Goldman Sachs announced strong profit growth in Q2 2016

The US investment bank Goldman Sachs announced strong profit growth in Q2 2016 after recovering from a brutal start to the year, reports The Wall Street Journal. And profit and the company’s revenue exceeded expectations. The net income for the second quarter of New York-based bank rose to 1.82 billion USD, or 3.72 USD per share, from 1.05 billion USD, or 1.98 USD per share, a year earlier. Profit in the previous quarter of the year was under pressure because of legal costs 1.45 billion USD related to the agreement with the US Department of Justice in a case involving mortgage loans. However, revenues fell by 13% to 7.93 billion USD from 9.07 billion USD.

Expectations were bank from Wall Street to a profit of 3 USD per share with revenue of 7.58 billion USD, according to the median forecast of analysts. Goldman is trying to recover from the first quarter, which was the worst since the beginning of the management of Chairman and CEO Lloyd Blankfayn. Over the past three months, the company expand into new directions, such as offering online savings accounts through your bank division. At the same time the bank reduced its other businesses. According to previous information WSJ Goldman shrank hundreds of jobs in the subdivision for trading bonds since the beginning of the year.

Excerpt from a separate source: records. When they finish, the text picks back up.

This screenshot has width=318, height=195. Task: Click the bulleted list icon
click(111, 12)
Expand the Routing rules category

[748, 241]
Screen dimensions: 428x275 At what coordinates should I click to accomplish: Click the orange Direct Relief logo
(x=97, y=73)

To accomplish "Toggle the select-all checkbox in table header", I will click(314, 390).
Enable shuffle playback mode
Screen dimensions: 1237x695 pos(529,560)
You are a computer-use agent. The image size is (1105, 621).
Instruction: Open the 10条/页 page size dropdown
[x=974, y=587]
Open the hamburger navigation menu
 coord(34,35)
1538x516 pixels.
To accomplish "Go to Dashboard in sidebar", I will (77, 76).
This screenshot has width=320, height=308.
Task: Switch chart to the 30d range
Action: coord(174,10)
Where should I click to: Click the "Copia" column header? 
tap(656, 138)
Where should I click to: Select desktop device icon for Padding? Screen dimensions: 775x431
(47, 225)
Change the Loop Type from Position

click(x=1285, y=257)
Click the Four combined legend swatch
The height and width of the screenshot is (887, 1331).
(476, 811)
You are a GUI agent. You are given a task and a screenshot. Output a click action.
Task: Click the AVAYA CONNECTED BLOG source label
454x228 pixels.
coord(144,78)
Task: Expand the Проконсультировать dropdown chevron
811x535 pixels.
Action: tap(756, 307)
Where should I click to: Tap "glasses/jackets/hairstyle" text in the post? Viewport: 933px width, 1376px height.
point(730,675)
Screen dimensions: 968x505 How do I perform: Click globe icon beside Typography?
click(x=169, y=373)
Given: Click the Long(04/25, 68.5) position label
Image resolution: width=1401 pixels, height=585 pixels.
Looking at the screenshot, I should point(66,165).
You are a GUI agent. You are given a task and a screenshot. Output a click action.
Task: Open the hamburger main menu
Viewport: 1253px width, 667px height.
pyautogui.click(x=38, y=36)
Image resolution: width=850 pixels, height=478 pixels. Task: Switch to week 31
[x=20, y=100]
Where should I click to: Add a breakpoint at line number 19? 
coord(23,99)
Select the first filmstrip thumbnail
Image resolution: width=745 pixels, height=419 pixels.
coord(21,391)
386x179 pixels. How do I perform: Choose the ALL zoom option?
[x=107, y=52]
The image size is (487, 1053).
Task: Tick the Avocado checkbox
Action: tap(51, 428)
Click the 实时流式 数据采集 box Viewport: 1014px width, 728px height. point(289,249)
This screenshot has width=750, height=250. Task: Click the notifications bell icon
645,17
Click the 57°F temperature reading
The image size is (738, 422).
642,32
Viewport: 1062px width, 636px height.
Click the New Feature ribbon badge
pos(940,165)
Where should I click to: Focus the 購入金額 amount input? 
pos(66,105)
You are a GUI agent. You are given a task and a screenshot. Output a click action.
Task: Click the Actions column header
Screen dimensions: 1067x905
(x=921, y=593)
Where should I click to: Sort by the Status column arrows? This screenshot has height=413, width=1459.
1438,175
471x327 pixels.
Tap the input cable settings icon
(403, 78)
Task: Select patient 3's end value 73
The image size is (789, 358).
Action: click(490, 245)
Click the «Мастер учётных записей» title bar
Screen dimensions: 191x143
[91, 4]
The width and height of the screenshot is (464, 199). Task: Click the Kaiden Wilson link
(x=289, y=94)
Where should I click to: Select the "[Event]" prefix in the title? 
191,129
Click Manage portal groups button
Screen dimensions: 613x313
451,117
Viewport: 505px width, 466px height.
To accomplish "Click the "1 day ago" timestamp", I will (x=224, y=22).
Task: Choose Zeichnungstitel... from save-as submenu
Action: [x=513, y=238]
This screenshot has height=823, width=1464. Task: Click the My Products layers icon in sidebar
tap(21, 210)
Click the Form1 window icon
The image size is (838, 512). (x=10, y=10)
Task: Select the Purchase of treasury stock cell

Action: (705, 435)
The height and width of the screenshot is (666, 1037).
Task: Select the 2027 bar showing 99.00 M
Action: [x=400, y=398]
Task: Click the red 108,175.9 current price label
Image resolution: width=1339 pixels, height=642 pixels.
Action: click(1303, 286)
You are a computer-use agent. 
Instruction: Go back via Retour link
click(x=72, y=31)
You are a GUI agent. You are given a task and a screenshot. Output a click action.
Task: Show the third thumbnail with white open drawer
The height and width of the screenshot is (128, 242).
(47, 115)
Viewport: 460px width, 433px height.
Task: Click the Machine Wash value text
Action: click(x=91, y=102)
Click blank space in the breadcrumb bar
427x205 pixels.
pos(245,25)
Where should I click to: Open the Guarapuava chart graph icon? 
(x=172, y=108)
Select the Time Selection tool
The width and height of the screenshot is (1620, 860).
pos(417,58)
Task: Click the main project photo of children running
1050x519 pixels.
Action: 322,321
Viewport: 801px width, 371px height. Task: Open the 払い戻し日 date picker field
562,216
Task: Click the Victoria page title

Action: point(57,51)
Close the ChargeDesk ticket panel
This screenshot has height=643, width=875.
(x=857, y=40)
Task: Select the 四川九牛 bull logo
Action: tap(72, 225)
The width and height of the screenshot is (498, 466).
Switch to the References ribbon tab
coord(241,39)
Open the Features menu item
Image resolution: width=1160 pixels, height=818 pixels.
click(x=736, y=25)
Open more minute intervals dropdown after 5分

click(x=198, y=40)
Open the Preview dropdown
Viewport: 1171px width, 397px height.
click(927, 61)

Revenues from trading increased by 2% to 3.68 billion USD from 3.6 billion USD on an annual basis, led by 20% growth of trading in bonds, currencies and commodities. Revenues from trading securities, however, fell by 12%. In the investment division reported revenue decline of 11% to 1.79 billion USD from 2.02 billion USD in the second quarter of 2015, affected by lower performance of the segments of corporate consulting and delisting of shares. The bank stressed that its revenue from writing off the debt increased by 20% to 724 million USD, which is its second best performance for the quarter.

Shares of Goldman, which reported no significant change in trading before the market opening, are down 9.4 percent this year, which is worse than the decline of 7.7% in the index for large commercial banks KBW Nasdaq Bank.